Recorded data
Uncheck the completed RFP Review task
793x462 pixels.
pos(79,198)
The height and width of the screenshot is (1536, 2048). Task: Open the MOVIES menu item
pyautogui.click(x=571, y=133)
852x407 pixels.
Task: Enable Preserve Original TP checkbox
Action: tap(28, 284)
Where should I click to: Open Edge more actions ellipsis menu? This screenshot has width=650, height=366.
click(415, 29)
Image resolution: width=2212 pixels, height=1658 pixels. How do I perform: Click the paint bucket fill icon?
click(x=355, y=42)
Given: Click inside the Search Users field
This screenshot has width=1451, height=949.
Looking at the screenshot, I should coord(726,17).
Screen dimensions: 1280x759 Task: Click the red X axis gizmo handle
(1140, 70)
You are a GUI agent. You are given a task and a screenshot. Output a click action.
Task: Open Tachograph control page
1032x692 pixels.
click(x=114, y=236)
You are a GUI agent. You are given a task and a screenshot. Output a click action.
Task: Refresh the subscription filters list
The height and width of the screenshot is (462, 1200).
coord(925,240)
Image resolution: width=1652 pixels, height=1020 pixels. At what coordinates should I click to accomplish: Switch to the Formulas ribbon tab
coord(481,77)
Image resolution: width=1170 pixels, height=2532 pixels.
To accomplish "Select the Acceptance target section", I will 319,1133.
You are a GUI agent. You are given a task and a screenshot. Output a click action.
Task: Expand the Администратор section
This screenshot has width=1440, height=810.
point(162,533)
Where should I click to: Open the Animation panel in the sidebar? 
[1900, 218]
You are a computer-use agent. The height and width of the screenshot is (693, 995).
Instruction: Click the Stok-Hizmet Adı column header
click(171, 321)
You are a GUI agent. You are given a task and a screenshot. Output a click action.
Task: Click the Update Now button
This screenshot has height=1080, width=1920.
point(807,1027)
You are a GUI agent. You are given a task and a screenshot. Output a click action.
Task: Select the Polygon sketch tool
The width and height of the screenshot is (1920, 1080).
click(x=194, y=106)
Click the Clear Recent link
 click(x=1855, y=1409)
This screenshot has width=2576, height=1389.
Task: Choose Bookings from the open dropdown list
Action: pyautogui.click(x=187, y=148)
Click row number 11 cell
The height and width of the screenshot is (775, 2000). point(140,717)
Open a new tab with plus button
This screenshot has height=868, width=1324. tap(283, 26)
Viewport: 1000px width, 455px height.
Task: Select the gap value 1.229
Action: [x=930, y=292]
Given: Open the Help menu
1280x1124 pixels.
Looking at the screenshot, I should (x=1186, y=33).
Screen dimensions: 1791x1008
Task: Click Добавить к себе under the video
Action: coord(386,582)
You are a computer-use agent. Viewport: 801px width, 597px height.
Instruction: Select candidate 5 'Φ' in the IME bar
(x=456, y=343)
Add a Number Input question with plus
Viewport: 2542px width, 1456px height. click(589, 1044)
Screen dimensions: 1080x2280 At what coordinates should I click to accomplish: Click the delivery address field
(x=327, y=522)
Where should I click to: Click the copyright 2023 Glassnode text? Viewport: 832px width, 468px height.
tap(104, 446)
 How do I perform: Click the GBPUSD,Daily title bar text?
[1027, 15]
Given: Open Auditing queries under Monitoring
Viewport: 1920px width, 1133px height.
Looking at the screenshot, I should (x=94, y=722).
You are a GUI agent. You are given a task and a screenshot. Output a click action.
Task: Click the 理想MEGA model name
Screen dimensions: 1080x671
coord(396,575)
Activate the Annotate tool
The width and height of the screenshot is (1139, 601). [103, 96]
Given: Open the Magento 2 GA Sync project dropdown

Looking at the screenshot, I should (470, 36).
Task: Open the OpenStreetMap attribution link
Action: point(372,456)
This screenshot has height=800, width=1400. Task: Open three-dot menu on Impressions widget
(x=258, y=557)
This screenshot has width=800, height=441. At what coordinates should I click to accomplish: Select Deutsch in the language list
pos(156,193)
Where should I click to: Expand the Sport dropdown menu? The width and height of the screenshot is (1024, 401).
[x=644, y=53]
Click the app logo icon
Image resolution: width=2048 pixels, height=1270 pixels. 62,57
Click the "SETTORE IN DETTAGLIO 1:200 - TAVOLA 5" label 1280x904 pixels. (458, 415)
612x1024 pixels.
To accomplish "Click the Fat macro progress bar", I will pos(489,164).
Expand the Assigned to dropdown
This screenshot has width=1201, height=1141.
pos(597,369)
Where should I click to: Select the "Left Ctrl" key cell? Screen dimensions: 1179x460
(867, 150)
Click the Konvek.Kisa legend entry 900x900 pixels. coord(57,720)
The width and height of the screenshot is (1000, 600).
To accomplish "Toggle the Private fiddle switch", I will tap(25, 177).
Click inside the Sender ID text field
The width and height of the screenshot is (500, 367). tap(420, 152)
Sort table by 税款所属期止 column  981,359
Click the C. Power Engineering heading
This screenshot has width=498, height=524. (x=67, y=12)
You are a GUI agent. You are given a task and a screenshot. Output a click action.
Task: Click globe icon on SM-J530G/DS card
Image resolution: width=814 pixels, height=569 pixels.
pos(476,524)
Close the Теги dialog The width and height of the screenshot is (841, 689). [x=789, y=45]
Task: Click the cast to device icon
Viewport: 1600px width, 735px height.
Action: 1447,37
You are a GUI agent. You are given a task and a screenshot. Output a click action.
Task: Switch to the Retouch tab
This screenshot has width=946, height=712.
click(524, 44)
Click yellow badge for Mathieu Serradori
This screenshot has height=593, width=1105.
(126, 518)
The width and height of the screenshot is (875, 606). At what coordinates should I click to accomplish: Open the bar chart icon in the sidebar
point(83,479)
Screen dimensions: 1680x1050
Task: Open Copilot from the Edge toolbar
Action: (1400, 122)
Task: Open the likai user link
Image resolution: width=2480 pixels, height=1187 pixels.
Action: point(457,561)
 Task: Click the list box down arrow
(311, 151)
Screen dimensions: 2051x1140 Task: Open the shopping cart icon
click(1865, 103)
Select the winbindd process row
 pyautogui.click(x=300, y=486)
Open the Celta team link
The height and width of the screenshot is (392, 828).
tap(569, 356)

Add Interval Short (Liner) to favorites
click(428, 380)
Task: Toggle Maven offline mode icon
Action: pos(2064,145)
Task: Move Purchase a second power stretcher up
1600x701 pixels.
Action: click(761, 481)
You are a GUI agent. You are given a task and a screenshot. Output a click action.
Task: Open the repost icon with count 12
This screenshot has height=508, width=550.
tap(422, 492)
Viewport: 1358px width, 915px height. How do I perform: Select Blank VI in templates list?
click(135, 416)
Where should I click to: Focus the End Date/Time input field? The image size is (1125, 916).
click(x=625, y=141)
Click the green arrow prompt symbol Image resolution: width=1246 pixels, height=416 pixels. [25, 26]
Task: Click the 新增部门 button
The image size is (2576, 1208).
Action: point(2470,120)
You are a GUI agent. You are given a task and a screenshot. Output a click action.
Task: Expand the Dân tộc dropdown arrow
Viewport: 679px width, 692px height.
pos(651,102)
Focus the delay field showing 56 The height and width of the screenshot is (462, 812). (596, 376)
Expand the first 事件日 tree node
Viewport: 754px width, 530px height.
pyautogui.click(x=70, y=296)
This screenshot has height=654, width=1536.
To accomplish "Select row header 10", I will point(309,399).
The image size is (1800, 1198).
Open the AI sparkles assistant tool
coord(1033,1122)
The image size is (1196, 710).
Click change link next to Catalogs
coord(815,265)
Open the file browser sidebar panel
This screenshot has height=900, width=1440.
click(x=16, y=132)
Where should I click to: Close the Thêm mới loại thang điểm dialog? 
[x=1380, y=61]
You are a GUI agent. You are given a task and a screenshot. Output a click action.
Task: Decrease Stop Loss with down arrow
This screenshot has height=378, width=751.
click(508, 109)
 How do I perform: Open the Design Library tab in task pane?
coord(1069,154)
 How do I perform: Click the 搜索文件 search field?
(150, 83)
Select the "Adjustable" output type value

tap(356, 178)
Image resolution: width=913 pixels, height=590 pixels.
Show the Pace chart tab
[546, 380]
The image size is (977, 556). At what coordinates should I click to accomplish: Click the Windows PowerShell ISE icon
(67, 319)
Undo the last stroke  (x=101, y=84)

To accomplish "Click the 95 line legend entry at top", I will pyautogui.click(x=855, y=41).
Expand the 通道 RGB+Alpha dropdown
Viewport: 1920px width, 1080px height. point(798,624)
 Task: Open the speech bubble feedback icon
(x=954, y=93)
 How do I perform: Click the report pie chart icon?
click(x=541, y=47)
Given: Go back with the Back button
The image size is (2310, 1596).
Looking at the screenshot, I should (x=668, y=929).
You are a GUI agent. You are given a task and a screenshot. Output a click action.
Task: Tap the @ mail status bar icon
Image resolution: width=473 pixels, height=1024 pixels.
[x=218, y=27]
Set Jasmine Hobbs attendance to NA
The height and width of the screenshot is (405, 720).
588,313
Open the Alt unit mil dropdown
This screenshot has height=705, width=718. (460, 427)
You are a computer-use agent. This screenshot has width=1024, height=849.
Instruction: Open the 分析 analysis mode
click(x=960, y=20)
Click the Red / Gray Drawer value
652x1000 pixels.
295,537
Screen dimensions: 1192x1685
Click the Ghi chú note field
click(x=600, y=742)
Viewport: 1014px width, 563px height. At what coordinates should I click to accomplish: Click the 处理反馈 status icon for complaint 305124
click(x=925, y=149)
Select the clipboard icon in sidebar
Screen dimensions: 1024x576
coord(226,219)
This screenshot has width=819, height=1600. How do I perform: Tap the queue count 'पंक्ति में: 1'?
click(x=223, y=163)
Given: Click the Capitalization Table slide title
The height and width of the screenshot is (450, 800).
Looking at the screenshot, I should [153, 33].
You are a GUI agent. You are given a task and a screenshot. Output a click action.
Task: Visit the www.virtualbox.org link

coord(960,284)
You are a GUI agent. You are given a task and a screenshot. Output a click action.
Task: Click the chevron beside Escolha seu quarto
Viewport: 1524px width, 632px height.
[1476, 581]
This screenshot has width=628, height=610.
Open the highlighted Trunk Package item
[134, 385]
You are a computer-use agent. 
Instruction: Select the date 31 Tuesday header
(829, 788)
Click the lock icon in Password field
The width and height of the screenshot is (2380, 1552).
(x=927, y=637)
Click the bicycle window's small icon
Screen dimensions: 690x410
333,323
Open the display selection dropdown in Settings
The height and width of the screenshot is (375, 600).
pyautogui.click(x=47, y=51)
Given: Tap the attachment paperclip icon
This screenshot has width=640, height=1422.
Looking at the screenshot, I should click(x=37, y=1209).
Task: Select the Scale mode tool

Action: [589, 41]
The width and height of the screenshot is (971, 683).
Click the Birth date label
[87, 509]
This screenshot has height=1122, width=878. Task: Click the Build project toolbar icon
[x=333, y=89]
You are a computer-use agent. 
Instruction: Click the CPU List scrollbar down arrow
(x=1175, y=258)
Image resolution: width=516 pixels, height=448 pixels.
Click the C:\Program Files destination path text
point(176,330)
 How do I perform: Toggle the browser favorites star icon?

## EXERCISE DESCRIPTION
Reproduce verbatim the lines of the records from the beginning through the line containing "click(171, 321)", including that line.

## RESULT FOR THIS EXERCISE
Uncheck the completed RFP Review task
793x462 pixels.
pos(79,198)
The height and width of the screenshot is (1536, 2048). Task: Open the MOVIES menu item
pyautogui.click(x=571, y=133)
852x407 pixels.
Task: Enable Preserve Original TP checkbox
Action: tap(28, 284)
Where should I click to: Open Edge more actions ellipsis menu? This screenshot has width=650, height=366.
click(415, 29)
Image resolution: width=2212 pixels, height=1658 pixels. How do I perform: Click the paint bucket fill icon?
click(x=355, y=42)
Given: Click inside the Search Users field
This screenshot has width=1451, height=949.
Looking at the screenshot, I should coord(726,17).
Screen dimensions: 1280x759 Task: Click the red X axis gizmo handle
(1140, 70)
You are a GUI agent. You are given a task and a screenshot. Output a click action.
Task: Open Tachograph control page
1032x692 pixels.
click(x=114, y=236)
You are a GUI agent. You are given a task and a screenshot. Output a click action.
Task: Refresh the subscription filters list
The height and width of the screenshot is (462, 1200).
coord(925,240)
Image resolution: width=1652 pixels, height=1020 pixels. At what coordinates should I click to accomplish: Switch to the Formulas ribbon tab
coord(481,77)
Image resolution: width=1170 pixels, height=2532 pixels.
To accomplish "Select the Acceptance target section", I will 319,1133.
You are a GUI agent. You are given a task and a screenshot. Output a click action.
Task: Expand the Администратор section
This screenshot has width=1440, height=810.
point(162,533)
Where should I click to: Open the Animation panel in the sidebar? 
[1900, 218]
You are a computer-use agent. The height and width of the screenshot is (693, 995).
Instruction: Click the Stok-Hizmet Adı column header
click(171, 321)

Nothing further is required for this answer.